Mais si, car elle vient avec la croissance
Amaury Bellanger de Rebourseaux, étudiant en 1re année à l’IPAG Business School
Notre système économique repose sur un équilibre fragile. L’inflation est la clef de voûte de ce système, bien que produisant une hausse des prix et donc une baisse du pouvoir d’achat. Commençons par expliquer grossièrement la manière dont se crée l’inflation avant d’expliquer en quoi cette dernière peut être une bonne chose.
La somme de l’ensemble des crédits accordés par une banque dépasse les réserves monétaires de cette dernière. Le patrimoine des clients fait la richesse de la banque et permet ces crédits. De l’argent est injecté dans le circuit économique, permettant son bon fonctionnement et créant un cercle vertueux.
Les ménages disposent de moyens et peuvent consommer, les entreprises en profitent, embauchent et versent des salaires. L’inflation résulte du déséquilibre entre une demande plus forte (due à la hausse du pouvoir d’achat lié à la croissance) et une offre trop faible pour satisfaire l’ensemble des consommateurs. L’inflation est donc le compagnon de route de la croissance.
Mais attention : avec l’inflation, la monnaie perd de sa valeur, ce qui diminue le chiffre d’affaires des entreprises et fragilise finalement une économie jusqu’à la détruire de l’intérieur.
Ce phénomène a été observé de manière tragique en Allemagne dans les années 1920, quand une hyperinflation (inflation d’extrême intensité) a fait exploser les prix. Par exemple, un timbre valant un mark en 1913 coûtait 750 milliards de marks en 1923 !

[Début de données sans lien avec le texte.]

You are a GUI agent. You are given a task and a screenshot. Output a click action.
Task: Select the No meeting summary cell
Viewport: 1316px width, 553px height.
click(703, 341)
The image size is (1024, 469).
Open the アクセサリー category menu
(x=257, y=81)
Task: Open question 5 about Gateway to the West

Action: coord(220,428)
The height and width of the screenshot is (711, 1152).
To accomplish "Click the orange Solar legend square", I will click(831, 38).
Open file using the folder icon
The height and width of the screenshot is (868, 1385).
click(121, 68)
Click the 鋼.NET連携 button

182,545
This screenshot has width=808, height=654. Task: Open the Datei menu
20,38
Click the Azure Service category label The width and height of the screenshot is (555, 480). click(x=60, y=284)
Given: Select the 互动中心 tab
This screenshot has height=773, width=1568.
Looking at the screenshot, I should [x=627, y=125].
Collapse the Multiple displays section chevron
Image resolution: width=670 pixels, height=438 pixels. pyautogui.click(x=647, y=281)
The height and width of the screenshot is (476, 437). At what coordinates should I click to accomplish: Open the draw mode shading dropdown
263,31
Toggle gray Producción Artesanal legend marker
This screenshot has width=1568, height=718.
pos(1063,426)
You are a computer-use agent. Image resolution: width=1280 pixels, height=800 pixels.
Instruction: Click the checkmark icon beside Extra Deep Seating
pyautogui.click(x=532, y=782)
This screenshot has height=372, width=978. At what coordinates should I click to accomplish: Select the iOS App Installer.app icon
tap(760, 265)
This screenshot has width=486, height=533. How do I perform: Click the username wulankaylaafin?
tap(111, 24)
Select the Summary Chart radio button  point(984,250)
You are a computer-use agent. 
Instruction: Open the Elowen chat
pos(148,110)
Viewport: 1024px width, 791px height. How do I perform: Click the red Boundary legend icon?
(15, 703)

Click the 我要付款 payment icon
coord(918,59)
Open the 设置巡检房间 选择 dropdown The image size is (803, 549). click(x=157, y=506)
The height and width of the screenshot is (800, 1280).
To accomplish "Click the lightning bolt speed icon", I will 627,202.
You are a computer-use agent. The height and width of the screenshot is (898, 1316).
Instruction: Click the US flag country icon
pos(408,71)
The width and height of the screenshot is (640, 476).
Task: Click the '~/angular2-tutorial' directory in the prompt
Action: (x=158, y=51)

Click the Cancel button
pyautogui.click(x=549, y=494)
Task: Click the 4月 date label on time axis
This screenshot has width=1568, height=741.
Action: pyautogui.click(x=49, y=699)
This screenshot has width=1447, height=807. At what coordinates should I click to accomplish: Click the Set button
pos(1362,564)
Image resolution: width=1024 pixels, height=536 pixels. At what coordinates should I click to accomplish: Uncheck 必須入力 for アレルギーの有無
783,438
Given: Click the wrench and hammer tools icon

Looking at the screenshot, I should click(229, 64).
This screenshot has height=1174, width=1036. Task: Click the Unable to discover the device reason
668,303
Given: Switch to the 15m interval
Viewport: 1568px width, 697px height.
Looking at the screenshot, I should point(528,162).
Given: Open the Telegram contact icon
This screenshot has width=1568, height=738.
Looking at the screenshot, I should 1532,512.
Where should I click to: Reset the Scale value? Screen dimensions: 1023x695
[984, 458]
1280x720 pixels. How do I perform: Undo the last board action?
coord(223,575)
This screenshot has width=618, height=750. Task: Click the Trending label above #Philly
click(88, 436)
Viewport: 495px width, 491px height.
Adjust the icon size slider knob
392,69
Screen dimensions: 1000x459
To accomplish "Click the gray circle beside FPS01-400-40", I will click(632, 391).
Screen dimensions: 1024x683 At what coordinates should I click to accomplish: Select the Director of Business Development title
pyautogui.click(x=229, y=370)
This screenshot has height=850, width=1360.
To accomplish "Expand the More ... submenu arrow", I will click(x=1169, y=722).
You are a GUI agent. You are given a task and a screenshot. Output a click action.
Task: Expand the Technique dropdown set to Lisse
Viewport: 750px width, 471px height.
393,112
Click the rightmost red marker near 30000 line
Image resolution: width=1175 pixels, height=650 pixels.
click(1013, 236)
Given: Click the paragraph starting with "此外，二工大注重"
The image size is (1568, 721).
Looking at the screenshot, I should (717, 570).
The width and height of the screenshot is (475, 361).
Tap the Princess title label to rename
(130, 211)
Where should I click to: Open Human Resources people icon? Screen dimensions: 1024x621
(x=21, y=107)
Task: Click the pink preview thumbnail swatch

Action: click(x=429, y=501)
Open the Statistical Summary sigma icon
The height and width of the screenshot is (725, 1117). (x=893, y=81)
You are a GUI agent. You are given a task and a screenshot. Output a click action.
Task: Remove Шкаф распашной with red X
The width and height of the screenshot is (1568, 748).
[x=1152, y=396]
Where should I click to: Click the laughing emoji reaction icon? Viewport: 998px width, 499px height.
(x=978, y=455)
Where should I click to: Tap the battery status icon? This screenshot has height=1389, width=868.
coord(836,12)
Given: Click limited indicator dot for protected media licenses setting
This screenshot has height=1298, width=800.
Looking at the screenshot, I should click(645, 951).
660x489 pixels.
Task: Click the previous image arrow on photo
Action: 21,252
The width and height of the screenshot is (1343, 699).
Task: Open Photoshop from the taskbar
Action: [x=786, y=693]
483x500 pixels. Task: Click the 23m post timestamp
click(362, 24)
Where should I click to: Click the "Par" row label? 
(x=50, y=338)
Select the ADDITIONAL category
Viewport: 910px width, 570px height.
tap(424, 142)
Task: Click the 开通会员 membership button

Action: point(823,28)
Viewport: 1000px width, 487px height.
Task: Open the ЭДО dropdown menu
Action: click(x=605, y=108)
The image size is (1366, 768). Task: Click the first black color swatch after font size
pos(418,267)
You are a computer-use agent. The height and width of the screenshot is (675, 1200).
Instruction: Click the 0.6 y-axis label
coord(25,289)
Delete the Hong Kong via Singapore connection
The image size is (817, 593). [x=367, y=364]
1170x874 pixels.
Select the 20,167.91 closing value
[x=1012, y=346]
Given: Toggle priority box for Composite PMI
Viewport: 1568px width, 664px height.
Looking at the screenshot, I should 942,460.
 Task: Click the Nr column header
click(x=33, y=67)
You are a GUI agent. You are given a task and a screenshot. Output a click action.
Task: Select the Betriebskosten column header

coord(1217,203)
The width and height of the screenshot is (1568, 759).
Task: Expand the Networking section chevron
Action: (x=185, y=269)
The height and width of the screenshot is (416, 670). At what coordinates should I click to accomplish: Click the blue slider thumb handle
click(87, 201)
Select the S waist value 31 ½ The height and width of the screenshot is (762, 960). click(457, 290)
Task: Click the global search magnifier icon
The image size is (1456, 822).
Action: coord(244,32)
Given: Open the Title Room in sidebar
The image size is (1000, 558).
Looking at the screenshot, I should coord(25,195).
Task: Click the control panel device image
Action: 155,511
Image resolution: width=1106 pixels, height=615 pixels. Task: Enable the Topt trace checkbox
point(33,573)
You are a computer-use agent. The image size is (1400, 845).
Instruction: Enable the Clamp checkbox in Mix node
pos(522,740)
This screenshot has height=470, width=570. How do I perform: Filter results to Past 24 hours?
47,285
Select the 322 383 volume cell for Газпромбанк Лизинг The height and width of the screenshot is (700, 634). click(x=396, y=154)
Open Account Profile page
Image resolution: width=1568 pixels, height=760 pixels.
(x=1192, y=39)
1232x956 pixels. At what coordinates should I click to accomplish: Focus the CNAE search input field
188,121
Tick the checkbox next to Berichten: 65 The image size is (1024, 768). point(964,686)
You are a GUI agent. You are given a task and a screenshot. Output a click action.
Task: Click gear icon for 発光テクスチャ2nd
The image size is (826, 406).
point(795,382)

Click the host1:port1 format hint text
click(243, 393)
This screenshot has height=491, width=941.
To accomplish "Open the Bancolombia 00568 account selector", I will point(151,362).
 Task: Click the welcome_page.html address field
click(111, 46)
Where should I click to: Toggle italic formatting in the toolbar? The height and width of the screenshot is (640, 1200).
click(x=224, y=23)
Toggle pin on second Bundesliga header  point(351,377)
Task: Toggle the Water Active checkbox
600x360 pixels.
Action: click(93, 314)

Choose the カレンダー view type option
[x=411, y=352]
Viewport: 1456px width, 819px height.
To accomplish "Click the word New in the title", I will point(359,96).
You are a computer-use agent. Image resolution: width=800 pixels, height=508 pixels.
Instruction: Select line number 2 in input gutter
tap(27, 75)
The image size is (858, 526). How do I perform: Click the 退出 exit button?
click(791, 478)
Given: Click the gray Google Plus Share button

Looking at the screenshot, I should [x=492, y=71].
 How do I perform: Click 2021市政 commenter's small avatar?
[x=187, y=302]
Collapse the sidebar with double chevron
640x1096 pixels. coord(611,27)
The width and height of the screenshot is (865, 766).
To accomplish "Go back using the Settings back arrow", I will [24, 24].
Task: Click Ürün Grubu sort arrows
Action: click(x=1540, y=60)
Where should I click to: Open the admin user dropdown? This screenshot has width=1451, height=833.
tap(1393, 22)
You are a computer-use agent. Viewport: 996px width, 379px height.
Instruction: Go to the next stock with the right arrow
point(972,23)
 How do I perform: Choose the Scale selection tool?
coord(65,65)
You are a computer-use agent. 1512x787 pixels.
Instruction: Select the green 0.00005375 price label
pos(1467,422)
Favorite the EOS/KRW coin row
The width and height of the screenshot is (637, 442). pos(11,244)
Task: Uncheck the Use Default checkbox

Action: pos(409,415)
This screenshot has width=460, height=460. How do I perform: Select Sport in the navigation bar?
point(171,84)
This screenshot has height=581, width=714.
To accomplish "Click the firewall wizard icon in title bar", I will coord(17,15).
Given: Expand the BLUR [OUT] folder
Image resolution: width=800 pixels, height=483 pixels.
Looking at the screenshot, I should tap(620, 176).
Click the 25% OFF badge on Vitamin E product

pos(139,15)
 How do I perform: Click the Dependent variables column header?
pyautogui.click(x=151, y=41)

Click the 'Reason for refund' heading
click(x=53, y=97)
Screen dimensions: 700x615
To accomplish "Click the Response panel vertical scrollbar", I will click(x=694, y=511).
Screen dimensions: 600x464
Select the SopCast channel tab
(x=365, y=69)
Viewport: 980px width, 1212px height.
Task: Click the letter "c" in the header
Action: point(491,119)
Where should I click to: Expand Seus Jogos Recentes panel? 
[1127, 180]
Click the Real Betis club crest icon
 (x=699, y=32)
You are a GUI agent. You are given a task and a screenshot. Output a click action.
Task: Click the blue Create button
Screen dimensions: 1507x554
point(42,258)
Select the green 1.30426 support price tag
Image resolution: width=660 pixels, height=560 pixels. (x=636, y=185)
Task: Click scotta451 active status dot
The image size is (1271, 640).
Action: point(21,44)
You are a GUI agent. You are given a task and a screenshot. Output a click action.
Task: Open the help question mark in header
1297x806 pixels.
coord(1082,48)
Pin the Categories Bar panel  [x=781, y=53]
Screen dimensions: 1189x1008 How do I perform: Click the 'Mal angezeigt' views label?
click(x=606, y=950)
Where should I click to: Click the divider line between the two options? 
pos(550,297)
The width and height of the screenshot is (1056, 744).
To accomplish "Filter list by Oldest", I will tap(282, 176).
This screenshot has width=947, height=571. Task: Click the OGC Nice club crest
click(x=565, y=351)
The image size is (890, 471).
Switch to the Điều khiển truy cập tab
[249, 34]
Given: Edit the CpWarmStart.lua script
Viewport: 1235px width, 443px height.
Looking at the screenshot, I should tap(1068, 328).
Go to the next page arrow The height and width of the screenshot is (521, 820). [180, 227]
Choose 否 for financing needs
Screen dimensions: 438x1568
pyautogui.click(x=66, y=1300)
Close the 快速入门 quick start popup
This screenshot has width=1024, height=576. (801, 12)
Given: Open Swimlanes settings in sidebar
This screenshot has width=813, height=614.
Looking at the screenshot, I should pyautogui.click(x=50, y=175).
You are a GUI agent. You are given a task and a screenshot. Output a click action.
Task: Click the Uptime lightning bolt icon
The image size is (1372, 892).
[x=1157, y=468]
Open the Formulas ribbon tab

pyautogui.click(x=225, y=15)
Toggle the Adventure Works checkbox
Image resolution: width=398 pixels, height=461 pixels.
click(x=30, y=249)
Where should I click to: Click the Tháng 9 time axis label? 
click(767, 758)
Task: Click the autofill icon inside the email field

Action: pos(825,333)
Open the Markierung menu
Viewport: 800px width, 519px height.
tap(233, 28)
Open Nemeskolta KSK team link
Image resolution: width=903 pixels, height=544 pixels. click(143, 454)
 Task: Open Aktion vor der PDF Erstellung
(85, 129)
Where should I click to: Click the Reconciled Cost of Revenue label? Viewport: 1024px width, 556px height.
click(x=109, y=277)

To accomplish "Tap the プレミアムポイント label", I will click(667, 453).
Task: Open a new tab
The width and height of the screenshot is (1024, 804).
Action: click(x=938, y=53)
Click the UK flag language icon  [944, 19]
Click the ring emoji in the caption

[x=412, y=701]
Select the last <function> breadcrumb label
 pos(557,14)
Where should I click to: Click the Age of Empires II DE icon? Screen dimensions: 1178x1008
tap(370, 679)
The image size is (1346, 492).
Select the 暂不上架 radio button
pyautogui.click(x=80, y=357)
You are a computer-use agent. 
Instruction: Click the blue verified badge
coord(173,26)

Cette dérive a favorisé le rachat d’entreprises allemandes par des firmes américaines, qui disposaient alors d’une monnaie plus fiable et mieux valorisée. L’inflation doit donc être surveillée de près. Aujourd’hui, en France, son taux se contient (hors crise) entre 1 % et 1,5 %.
Les banques centrales imposent un taux directeur aux banques (taux d’intérêt à court terme) pour contrôler la masse monétaire et réguler l’activité économiques des pays de leur périmètre. Les banques centrales cherchent l’équilibre entre le pouvoir d’achat des ménages, une monnaie viable et un circuit économique actif.
Il peut paraître contradictoire de dire que le maintien du pouvoir d’achat passe d’abord par une augmentation des prix, mais le système économique fonctionne ainsi. Il est évident que ce mécanisme cause des problèmes touche de plein fouet les ménages les plus modestes. La crise des « gilets jaunes » est liée à ces problèmes.
Éco-mots
Sphère inflationniste
Appellation donnée à l’enchaînement en cascade des répercussions négatives de l’inflation.
Jean-Paul Sartre déclarait : « L’utilitarisme était la philosophie de l’épargne : il perd tout sens quand l’épargne est compromise par l’inflation. » Si l’inflation a des qualités, l’absence d’inflation n’est pas bon signe, mais elle comporte des dangers que les banques centrales doivent contenir.